Plan Is Nicely-Regarded, However Not Ultimate
Sam Kozin, Lido’s Lead Sensible Contract Developer, put ahead an idea for twin governance on Jun. 10. The staff should nonetheless create a extra technical model of the proposal earlier than a vote takes place. No date for voting has been introduced but.
The proposal has been well-received inside Lido and related circles. Lido co-founder Cobie (Jordan Fish) stated that “the objective of LDO ought to be to reduce its personal potential to affect over time.” He added that this relinquishing of energy will lead to “the very best development [and] longevity potential.”
Some have urged that the plan marks a wholly new method to DeFi governance. Hasu, a Paradigm-based researcher who co-authored the protocol, called it a “revolutionary proposal for Lido Finance and DeFi usually.”

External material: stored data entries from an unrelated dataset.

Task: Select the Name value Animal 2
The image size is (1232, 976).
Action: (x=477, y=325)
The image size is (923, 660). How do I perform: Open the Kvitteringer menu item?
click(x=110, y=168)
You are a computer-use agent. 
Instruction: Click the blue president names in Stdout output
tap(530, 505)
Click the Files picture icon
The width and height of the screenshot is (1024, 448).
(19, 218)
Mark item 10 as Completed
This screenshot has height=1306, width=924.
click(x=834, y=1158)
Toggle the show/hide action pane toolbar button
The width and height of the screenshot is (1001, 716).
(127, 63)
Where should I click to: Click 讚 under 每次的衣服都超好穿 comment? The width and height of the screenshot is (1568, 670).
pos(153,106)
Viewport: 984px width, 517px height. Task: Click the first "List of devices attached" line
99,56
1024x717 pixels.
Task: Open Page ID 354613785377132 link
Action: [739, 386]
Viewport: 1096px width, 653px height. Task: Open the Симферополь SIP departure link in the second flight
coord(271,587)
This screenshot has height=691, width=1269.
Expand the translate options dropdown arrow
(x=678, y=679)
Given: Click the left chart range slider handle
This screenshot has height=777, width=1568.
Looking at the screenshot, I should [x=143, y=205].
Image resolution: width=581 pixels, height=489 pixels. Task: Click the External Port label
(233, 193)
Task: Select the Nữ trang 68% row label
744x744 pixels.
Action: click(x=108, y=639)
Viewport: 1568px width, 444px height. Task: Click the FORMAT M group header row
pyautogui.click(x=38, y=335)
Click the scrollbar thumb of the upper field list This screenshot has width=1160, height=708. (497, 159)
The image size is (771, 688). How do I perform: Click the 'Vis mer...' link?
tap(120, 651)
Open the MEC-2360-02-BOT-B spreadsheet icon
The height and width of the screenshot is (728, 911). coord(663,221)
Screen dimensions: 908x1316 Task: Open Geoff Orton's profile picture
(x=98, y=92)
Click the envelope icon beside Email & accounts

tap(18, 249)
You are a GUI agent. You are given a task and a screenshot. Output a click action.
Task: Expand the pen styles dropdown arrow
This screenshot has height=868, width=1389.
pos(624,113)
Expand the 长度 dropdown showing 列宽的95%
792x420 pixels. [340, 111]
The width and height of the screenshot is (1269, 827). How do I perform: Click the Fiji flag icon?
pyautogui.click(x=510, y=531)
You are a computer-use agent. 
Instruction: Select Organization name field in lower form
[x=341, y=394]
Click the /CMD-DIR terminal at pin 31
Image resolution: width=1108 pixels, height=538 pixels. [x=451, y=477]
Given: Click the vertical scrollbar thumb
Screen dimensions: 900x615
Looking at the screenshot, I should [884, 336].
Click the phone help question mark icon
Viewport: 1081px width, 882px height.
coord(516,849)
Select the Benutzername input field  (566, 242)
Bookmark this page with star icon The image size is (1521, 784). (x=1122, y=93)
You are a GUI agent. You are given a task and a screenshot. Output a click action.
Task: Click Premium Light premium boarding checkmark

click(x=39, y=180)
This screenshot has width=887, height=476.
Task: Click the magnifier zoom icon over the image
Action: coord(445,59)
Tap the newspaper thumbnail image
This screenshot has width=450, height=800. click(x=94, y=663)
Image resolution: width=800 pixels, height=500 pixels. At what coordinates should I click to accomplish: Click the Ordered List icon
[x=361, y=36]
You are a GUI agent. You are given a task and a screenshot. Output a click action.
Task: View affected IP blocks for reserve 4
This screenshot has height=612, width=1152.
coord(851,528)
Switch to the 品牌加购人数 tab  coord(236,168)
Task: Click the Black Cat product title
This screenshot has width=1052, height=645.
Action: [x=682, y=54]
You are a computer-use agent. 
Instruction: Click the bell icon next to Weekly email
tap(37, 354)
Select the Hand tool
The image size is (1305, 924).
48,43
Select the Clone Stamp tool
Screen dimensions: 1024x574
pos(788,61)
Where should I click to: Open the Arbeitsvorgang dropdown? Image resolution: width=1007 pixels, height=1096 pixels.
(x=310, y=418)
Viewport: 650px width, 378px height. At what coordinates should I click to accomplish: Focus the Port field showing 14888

Lido is slowly changing into a sufferer of its personal success, as greater than 30% of the overall ETH provide has been staked by way of the protocol. This has created considerations concerning the energy the protocol might have over the Ethereum community itself.
The Lido group additionally thought-about limiting the protocol’s share of ETH in Might to confront that downside.
Disclosure: On the time of writing, the writer of this piece owned ETH and several other different cryptocurrencies.